TASK TO COMPLETE => The full set of records needs to be retyped exactly.
___
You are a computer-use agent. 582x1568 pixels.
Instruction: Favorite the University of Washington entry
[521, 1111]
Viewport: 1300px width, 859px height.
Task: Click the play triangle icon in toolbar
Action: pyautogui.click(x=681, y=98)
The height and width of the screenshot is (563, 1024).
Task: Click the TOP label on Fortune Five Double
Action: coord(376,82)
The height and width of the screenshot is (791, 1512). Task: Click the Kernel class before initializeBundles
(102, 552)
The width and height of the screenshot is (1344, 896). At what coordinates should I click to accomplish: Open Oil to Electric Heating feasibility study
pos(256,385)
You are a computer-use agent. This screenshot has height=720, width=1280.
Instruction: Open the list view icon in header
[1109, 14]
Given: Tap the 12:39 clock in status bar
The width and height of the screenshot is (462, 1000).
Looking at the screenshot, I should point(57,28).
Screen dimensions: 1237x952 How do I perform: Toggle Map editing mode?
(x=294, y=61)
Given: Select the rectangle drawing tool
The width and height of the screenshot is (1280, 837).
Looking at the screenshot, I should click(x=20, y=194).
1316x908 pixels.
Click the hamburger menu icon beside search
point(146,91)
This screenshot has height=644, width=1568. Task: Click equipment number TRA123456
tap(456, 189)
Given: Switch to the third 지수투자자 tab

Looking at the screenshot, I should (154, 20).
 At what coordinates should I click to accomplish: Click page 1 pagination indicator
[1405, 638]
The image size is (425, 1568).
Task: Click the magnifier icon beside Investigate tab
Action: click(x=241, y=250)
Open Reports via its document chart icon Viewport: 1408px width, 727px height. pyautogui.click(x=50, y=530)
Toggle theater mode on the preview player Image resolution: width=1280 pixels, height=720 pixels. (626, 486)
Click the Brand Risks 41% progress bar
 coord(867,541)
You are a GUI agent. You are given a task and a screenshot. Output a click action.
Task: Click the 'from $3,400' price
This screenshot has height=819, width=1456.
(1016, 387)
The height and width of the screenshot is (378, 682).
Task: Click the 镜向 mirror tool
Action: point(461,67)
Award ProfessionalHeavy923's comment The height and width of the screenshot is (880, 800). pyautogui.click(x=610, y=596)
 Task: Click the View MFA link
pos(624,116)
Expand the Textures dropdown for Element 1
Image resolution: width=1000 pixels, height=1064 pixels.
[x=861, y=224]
___
TASK RESPONSE =>
You are a computer-use agent. 582x1568 pixels.
Instruction: Favorite the University of Washington entry
[521, 1111]
Viewport: 1300px width, 859px height.
Task: Click the play triangle icon in toolbar
Action: pyautogui.click(x=681, y=98)
The height and width of the screenshot is (563, 1024).
Task: Click the TOP label on Fortune Five Double
Action: coord(376,82)
The height and width of the screenshot is (791, 1512). Task: Click the Kernel class before initializeBundles
(102, 552)
The width and height of the screenshot is (1344, 896). At what coordinates should I click to accomplish: Open Oil to Electric Heating feasibility study
pos(256,385)
You are a computer-use agent. This screenshot has height=720, width=1280.
Instruction: Open the list view icon in header
[1109, 14]
Given: Tap the 12:39 clock in status bar
The width and height of the screenshot is (462, 1000).
Looking at the screenshot, I should point(57,28).
Screen dimensions: 1237x952 How do I perform: Toggle Map editing mode?
(x=294, y=61)
Given: Select the rectangle drawing tool
The width and height of the screenshot is (1280, 837).
Looking at the screenshot, I should click(x=20, y=194).
1316x908 pixels.
Click the hamburger menu icon beside search
point(146,91)
This screenshot has height=644, width=1568. Task: Click equipment number TRA123456
tap(456, 189)
Given: Switch to the third 지수투자자 tab

Looking at the screenshot, I should (154, 20).
 At what coordinates should I click to accomplish: Click page 1 pagination indicator
[1405, 638]
The image size is (425, 1568).
Task: Click the magnifier icon beside Investigate tab
Action: click(x=241, y=250)
Open Reports via its document chart icon Viewport: 1408px width, 727px height. pyautogui.click(x=50, y=530)
Toggle theater mode on the preview player Image resolution: width=1280 pixels, height=720 pixels. (626, 486)
Click the Brand Risks 41% progress bar
 coord(867,541)
You are a GUI agent. You are given a task and a screenshot. Output a click action.
Task: Click the 'from $3,400' price
This screenshot has height=819, width=1456.
(1016, 387)
The height and width of the screenshot is (378, 682).
Task: Click the 镜向 mirror tool
Action: point(461,67)
Award ProfessionalHeavy923's comment The height and width of the screenshot is (880, 800). pyautogui.click(x=610, y=596)
 Task: Click the View MFA link
pos(624,116)
Expand the Textures dropdown for Element 1
Image resolution: width=1000 pixels, height=1064 pixels.
[x=861, y=224]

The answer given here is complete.